Philomène Smeers, ook gekend onder haar religieuze naam Marie-Véronique, liet een veertigtal joodse kinderen onderduiken in haar klooster tijdens de Tweede Wereldoorlog. Vandaag staat haar naam tussen die van 63 andere kloosterzusters op het Yad Vashem-memoriaal in Jeruzalem. Ze is dus geen uitzonderlijke casus, maar toch werd er lang geen aandacht besteed aan de rol van vrouwelijke religieuzen in het verzet. Hoe komt dit?
Zuster Marie-Véronique
Philomène Smeers werd geboren op 12 oktober 1875 in Linsmeel, een dorp in het Brabantse Haspengouw. Ze maakte deel uit van een boerenfamilie. In 1895 treedt ze op twintigjarige leeftijd toe tot de congregatie van de zusters van het Heilig Hart van Maria in Maleizen, een gehucht van Overijse. Vanaf dan gaat ze door het leven onder haar religieuze naam Marie-Véronique. In de volgende jaren haalt de jonge zuster een diploma leerkracht lager onderwijs aan de normaalschool Institut de l’Enfant-Jésus in Nijvel. Na een periode les te geven in Fumal, keert ze terug naar het klooster in Maleizen waar ze de rol van verantwoordelijke voor het secundair onderwijs aanneemt. In 1929 wordt ze op 54-jarige leeftijd, na enkele jaren ervaring te hebben als novicemeesteres, gepromoveerd tot moeder-overste.

Collectie : https://id.erfgoed.net/afbeeldingen/233202
Originele legende : Klooster van de zusters van het Heilig Hart van Maria, 2015
Tijdens de bezetting

Originele legende : Philomène Smeers staat tweede van links, s.d.

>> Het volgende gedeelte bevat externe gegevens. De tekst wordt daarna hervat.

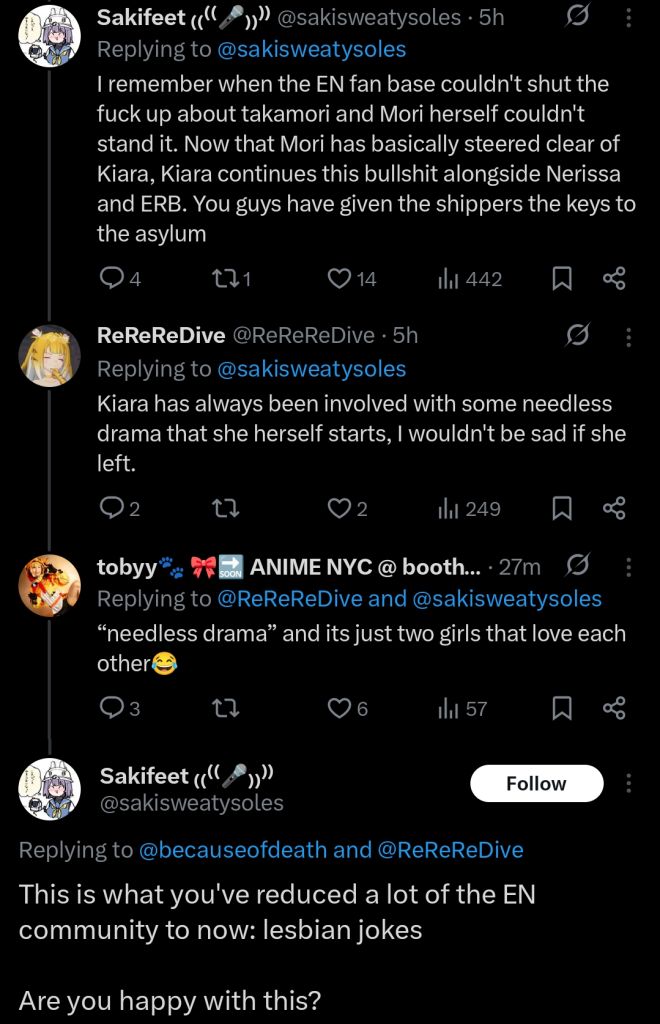660x1024 pixels.
Task: View analytics showing 442 views
Action: (470, 280)
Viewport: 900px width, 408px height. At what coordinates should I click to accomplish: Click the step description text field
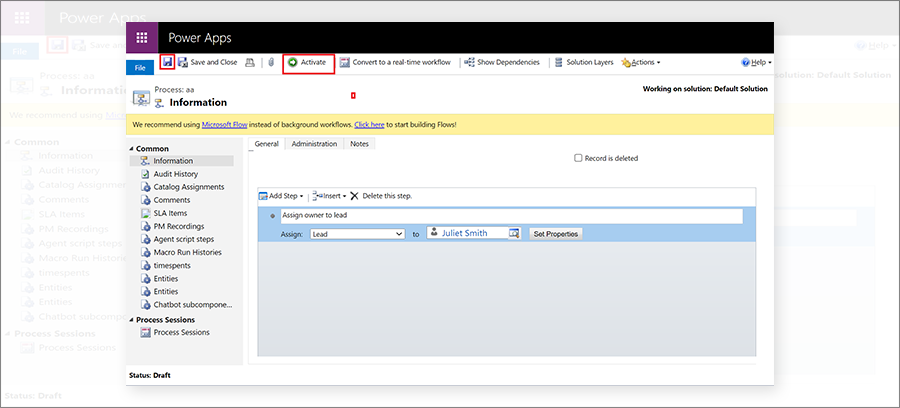(x=512, y=215)
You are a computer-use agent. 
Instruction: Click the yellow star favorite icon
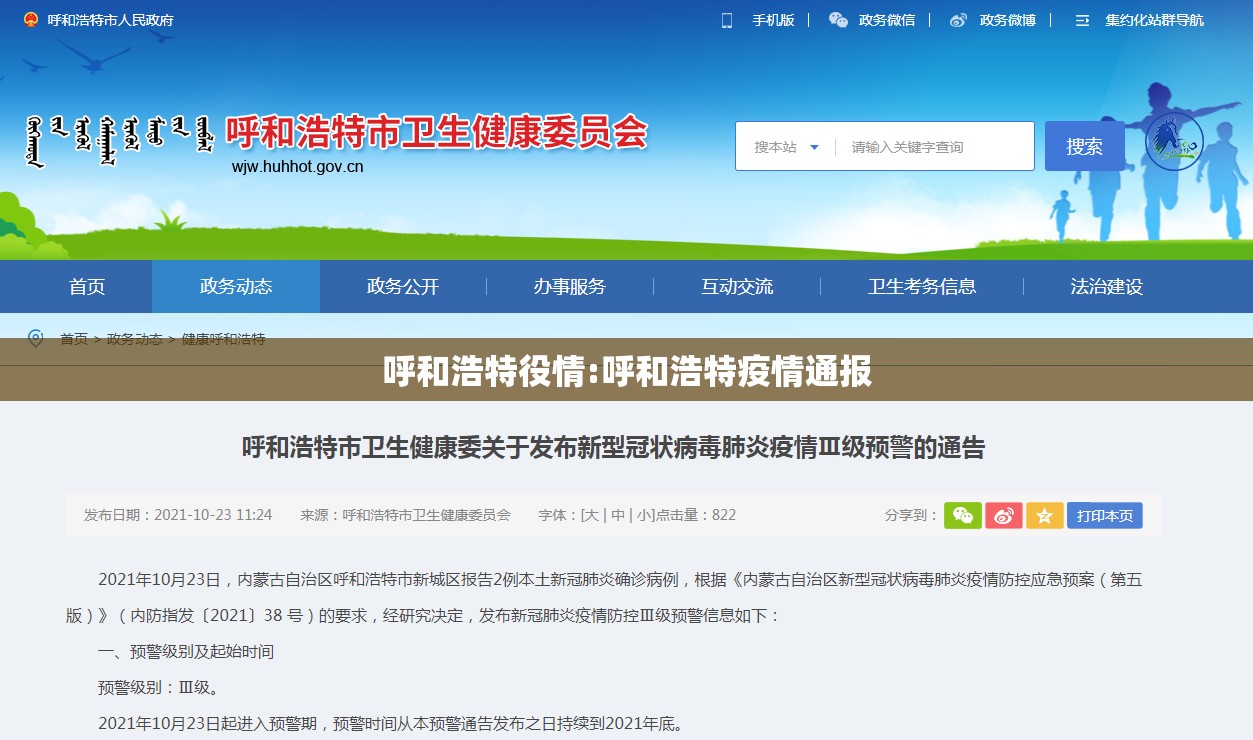pos(1044,515)
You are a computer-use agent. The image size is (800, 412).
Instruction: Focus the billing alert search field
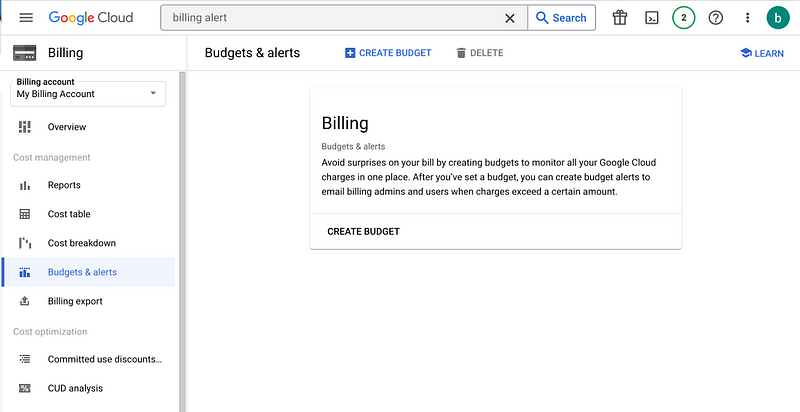coord(330,18)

Volgens getuigenissen verbleven er tijdens de bezetting een veertigtal joodse kinderen in het klooster. Via mond-tot-mond reclame binnen joodse netwerken kwamen ze bij het klooster terecht. Eenmaal gearriveerd, kregen de kinderen een christelijke naam toegewezen en mengden ze zich onder de andere leerlingen. De kinderen wisten niet van elkaar wie joods was. De meesten zouden pas jaren nadien ontdekken dat ze niet de enigen waren.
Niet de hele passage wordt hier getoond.